_Selected passage:_
Background

Recently, I made a Reddit post titled “The Myth That ‘Base R Does Everything ggplot2 Does’ Needs to Die.” that left a lot of Redditors triggered. That’s a good thing. A significant fraction of replies to that post claimed they’ve never heard anyone make such a ridiculous claim. Meanwhile, there were plenty of other comments claiming some version of the following.

  1. Your post doesn’t support your hypothesis.

  2. Base graphics are just as good as ggplot2 for data exploration (if not better).

Here, I address one of the comments from the “base-graphics-are-better” crowd.

Rebuttal to “Base R plotting is far superior for actual data analysis and exploration due to its simplicity”

“Ggplot obviously produces more aesthetically pleasing publication ready plots.”

Agreed.

“However, base R plotting is far superior for actual data analysis and exploration due to its simplicity.”

No. This statement isn’t even remotely true. If someone doesn’t know anything about ggplot2, I can see how they might believe this. However, the same can be said about base graphics, too.

“Take the example in the linked post. In base R a simple scatter plot uses intuitive formula notation: plot(x ~ y, data). In ggplot2 this would require typingggplot2(data, aes(x = x, y = y)) + geom_point().”

See Example 1 below.

“And function calls such as plot(model), biplot(pca) are even more convoluted to replicate in ggplot2.”

I disagree. I’d like to create an example to show why, but I won’t have time for a week or so. If you’ll ping me then, I’ll write an example to show you why.


Examples

Create a data set

First, let’s create a data set to use in the examples below.

library(tidyverse)
library(viridis)

set.seed(123)

n_per_cell <- 80
f1_levels  <- c("A", "B", "C")
f2_levels  <- c("1", "2")

df <- expand_grid(
  f1 = factor(f1_levels, levels = f1_levels),
  f2 = factor(f2_levels, levels = f2_levels),
  i  = 1:n_per_cell
) |>
  mutate(
    x = runif(n(), 1, 100),
    y = 0.5 * x +
        as.numeric(f1) * 5 +
        as.numeric(f2) * 3 +
        rnorm(n(), sd = 10)

Text and element pointing records:

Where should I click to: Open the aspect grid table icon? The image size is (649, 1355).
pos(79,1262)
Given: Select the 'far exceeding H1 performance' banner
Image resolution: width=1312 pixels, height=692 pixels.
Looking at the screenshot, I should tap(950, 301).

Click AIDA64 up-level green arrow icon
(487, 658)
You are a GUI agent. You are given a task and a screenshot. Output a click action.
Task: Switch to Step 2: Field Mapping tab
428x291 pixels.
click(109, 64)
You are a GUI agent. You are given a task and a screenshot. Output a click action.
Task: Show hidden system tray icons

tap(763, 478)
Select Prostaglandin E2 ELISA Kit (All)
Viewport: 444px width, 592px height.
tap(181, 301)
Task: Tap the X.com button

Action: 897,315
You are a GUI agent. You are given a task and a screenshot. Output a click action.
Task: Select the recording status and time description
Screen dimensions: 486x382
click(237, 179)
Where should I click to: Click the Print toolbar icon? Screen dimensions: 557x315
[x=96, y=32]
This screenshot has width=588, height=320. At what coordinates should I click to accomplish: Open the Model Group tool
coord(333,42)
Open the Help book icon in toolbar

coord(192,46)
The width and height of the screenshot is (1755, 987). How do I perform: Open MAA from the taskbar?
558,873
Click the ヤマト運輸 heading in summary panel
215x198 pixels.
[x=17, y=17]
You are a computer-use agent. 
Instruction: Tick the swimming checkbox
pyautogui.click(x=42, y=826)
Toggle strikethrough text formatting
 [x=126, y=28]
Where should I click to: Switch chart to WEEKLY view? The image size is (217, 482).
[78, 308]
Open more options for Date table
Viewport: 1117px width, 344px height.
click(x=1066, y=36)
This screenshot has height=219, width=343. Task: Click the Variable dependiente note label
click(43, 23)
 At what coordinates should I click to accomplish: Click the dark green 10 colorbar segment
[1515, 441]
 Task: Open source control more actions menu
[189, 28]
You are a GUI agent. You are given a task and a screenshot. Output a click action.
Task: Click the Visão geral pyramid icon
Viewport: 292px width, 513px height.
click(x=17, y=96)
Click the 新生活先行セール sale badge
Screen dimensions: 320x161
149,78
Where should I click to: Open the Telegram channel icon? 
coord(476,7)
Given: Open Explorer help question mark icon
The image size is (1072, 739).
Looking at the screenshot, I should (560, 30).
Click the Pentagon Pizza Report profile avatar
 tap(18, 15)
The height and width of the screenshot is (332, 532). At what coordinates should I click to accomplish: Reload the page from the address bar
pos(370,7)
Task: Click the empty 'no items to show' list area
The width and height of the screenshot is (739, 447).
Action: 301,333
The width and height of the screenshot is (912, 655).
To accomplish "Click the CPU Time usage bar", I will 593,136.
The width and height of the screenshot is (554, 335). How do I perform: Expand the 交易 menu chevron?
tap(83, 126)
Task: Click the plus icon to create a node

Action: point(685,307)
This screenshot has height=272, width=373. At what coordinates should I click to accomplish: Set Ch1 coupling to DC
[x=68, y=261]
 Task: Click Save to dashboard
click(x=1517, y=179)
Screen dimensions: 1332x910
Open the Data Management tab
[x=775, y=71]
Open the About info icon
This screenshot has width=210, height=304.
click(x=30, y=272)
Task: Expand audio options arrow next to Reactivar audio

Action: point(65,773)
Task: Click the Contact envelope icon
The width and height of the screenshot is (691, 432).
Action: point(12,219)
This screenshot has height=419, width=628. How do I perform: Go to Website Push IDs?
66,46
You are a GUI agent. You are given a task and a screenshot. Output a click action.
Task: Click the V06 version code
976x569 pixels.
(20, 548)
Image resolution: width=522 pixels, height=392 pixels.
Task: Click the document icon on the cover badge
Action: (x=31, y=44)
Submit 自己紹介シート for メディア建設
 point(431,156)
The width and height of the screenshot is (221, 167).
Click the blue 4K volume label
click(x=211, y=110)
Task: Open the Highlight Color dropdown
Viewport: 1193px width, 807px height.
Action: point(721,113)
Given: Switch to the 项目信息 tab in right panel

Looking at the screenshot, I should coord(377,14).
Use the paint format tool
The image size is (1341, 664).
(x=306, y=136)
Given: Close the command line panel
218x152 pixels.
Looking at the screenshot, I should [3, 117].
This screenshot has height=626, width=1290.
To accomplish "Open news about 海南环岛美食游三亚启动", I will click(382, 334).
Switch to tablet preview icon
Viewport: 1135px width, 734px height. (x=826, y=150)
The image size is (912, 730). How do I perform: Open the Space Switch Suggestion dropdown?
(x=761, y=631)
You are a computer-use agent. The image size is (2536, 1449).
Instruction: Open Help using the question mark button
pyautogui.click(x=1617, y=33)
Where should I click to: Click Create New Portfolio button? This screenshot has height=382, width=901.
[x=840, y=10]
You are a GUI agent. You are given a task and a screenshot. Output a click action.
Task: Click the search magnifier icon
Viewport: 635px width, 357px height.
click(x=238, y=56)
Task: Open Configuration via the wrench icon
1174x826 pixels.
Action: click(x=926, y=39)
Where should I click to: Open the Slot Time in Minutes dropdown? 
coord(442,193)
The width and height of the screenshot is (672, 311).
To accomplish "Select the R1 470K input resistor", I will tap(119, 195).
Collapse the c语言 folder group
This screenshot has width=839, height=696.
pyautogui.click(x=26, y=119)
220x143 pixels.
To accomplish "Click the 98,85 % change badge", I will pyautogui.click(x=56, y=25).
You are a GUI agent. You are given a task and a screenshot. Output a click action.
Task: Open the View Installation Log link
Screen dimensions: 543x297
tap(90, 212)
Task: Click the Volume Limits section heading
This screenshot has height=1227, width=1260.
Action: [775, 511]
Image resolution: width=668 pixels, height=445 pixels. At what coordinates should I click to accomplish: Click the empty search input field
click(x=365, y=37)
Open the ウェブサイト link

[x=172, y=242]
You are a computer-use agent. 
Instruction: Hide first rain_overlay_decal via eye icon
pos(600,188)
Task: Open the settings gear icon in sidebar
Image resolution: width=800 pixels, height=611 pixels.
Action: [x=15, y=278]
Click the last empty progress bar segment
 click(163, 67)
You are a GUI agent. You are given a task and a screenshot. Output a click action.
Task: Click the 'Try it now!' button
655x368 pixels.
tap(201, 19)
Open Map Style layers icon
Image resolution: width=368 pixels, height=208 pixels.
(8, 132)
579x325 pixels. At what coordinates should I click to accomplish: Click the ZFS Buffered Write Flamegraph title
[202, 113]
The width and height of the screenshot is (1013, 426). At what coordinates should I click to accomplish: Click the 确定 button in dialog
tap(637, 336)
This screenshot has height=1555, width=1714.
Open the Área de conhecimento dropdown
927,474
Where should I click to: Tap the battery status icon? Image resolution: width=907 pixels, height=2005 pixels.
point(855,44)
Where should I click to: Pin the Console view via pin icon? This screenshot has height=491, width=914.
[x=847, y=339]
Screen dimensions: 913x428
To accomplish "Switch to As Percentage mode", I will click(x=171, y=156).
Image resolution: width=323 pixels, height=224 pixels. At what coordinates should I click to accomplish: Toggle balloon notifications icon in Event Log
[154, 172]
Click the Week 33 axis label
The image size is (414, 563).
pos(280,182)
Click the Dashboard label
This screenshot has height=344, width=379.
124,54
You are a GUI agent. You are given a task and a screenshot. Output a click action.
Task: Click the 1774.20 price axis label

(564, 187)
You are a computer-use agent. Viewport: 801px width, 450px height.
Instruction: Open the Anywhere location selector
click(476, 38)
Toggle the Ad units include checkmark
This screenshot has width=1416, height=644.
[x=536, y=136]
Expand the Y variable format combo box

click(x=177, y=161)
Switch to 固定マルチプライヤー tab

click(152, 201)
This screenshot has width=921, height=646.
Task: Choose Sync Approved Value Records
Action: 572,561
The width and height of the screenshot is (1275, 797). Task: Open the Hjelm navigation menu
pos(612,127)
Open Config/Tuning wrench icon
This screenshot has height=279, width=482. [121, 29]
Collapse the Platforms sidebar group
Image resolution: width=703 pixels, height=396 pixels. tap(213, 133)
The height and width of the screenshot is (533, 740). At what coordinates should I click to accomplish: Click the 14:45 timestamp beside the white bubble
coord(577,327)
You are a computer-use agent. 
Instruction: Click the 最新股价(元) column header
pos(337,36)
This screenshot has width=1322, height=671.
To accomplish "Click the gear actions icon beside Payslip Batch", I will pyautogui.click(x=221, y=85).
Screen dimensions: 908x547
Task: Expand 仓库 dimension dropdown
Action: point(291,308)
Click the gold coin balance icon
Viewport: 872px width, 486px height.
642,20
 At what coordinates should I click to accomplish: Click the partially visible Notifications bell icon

_Problem set:_
A) List every object name assigned with the <- operator in the code of the base R versus ggplot2 post.
B) From the base R versus ggplot2 post, extract everything from "No. This statement isn’t" down to "Example 1 below.".

_Expected answers:_
A)
n_per_cell
f1_levels
f2_levels
df

B)
No. This statement isn’t even remotely true. If someone doesn’t know anything about ggplot2, I can see how they might believe this. However, the same can be said about base graphics, too.

“Take the example in the linked post. In base R a simple scatter plot uses intuitive formula notation: plot(x ~ y, data). In ggplot2 this would require typingggplot2(data, aes(x = x, y = y)) + geom_point().”

See Example 1 below.